# FreeBSD-10 base OpenSSL



## YuryG (Aug 20, 2015)

I was happy to see that there is new version of OpenSSL in FreeBSD-10 base. But I was disappointed to get knowing that it doesn't support GOST.
May be there are some options for make.conf during `make buildworld` stage to enable GOST?


----------



## protocelt (Aug 20, 2015)

Which version of FreeBSD 10 are you referring to?


----------



## YuryG (Aug 20, 2015)

protocelt said:


> Which version of FreeBSD 10 are you referring to?




```
>FreeBSD 10.2-STABLE #0 r286946
>OpenSSL 1.0.1p-freebsd 9 Jul 2015
```
But

```
>openssl engine gost
34379280952:error:25066067:DSO support routines:DLFCN_LOAD:could not load the shared library:/usr/src/secure/lib/libcrypto/../../../crypto/openssl/crypto/dso/dso_dlfcn.c:187:filename(/usr/lib/engines/libgost.so): /usr/lib/engines/libgost.so: Undefined symbol "ERR_load_GOST_strings"
34379280952:error:25070067:DSO support routines:DSO_load:could not load the shared library:/usr/src/secure/lib/libcrypto/../../../crypto/openssl/crypto/dso/dso_lib.c:232:
34379280952:error:260B6084:engine routines:DYNAMIC_LOAD:dso not found:/usr/src/secure/lib/libcrypto/../../../crypto/openssl/crypto/engine/eng_dyn.c:465:
34379280952:error:2606A074:engine routines:ENGINE_by_id:no such engine:/usr/src/secure/lib/libcrypto/../../../crypto/openssl/crypto/engine/eng_list.c:389:id=gost
```

May be something wrong I am doing?


----------



## cpm@ (Aug 20, 2015)

I just found the PR 184805 related to this issue.

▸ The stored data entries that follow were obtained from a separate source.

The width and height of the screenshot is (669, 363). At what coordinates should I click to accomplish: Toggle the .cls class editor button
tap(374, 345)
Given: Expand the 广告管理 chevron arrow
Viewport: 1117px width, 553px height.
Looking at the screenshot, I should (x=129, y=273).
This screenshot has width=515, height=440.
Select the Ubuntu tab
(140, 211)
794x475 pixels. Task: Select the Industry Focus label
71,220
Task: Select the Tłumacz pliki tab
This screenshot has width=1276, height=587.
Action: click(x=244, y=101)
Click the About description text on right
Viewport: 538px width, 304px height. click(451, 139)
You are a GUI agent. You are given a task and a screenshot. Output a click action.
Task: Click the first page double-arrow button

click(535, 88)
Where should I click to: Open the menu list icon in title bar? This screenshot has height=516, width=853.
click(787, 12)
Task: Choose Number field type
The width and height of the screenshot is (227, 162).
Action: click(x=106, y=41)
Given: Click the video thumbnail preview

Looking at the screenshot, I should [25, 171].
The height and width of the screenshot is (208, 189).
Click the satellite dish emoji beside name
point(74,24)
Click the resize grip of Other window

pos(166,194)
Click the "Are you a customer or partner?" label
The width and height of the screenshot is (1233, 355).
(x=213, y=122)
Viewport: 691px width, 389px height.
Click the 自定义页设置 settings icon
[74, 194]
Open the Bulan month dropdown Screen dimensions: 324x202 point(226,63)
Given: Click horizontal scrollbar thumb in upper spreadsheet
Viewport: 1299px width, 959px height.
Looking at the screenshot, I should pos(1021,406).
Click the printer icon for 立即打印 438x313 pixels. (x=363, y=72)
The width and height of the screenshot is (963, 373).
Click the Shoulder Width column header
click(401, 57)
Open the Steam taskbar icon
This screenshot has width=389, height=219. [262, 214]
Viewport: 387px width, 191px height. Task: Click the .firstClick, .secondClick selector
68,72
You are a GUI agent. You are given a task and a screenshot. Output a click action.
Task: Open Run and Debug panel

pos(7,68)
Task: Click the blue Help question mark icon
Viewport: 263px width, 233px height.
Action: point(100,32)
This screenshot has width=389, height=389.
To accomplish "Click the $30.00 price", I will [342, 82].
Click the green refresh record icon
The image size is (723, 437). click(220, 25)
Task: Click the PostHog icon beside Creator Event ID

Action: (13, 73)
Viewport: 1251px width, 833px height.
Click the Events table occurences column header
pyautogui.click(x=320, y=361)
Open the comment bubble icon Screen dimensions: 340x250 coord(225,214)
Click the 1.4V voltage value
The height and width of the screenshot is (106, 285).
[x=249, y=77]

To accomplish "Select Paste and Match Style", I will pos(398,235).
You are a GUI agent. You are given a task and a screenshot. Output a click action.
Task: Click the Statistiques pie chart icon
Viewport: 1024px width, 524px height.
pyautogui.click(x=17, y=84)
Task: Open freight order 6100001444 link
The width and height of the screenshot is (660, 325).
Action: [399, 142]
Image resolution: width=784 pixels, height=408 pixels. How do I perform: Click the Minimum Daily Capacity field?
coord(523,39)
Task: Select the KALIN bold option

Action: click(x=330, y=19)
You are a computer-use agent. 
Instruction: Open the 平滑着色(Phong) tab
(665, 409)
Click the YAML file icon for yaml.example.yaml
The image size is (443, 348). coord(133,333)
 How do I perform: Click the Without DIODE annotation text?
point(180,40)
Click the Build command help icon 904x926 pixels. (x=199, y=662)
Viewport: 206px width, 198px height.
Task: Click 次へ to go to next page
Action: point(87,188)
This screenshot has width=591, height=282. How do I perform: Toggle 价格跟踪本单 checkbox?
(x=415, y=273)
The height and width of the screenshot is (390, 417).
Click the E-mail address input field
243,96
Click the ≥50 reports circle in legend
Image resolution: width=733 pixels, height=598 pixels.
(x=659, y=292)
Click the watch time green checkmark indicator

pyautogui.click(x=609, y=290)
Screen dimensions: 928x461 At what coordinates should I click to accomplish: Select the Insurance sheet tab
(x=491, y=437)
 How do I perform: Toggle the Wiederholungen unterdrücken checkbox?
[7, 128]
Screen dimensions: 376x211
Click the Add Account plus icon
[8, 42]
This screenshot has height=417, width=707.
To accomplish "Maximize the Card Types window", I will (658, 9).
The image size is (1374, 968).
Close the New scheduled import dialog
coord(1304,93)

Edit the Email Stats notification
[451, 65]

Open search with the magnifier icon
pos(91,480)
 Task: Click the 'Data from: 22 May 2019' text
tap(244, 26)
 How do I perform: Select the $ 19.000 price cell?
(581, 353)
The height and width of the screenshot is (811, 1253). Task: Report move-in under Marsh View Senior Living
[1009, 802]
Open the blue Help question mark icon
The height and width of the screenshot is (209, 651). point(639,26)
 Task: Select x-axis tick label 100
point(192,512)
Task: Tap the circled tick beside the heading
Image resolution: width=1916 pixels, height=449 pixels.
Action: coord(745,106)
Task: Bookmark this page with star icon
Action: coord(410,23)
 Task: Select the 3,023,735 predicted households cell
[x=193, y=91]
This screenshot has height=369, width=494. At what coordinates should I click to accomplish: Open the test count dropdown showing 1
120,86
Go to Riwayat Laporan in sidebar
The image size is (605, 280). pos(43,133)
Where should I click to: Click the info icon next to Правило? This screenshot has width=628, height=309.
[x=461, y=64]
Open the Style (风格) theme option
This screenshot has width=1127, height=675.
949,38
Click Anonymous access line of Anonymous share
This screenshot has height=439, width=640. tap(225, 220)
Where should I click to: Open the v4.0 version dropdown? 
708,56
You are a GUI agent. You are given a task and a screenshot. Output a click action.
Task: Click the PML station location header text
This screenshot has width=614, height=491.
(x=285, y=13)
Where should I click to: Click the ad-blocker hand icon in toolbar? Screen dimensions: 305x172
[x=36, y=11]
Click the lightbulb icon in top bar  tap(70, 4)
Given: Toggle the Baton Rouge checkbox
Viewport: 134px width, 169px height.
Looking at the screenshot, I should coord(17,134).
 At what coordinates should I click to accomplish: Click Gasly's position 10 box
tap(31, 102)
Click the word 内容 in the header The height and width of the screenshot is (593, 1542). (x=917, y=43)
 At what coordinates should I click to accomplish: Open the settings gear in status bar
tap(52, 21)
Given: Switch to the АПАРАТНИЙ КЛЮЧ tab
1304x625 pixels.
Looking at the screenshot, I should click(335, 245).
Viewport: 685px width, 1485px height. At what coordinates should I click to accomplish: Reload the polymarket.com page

Patch attached with submission follows:

```
Index: secure/lib/libcrypto/engines/libgost/Makefile
===================================================================
--- secure/lib/libcrypto/engines/libgost/Makefile (revision 259463)
+++ secure/lib/libcrypto/engines/libgost/Makefile (working copy)
@@ -3,6 +3,7 @@
SHLIB_NAME?= libgost.so
SRCS= gost2001.c gost2001_keyx.c gost89.c gost94_keyx.c gost_ameth.c \
gost_asn1.c gost_crypt.c gost_ctl.c gost_eng.c gost_keywrap.c \
- gost_md.c gost_params.c gost_pmeth.c gost_sign.c gosthash.c
+ gost_md.c gost_params.c gost_pmeth.c gost_sign.c gosthash.c \
+ e_gost_err.c

.include <bsd.lib.mk>
```


----------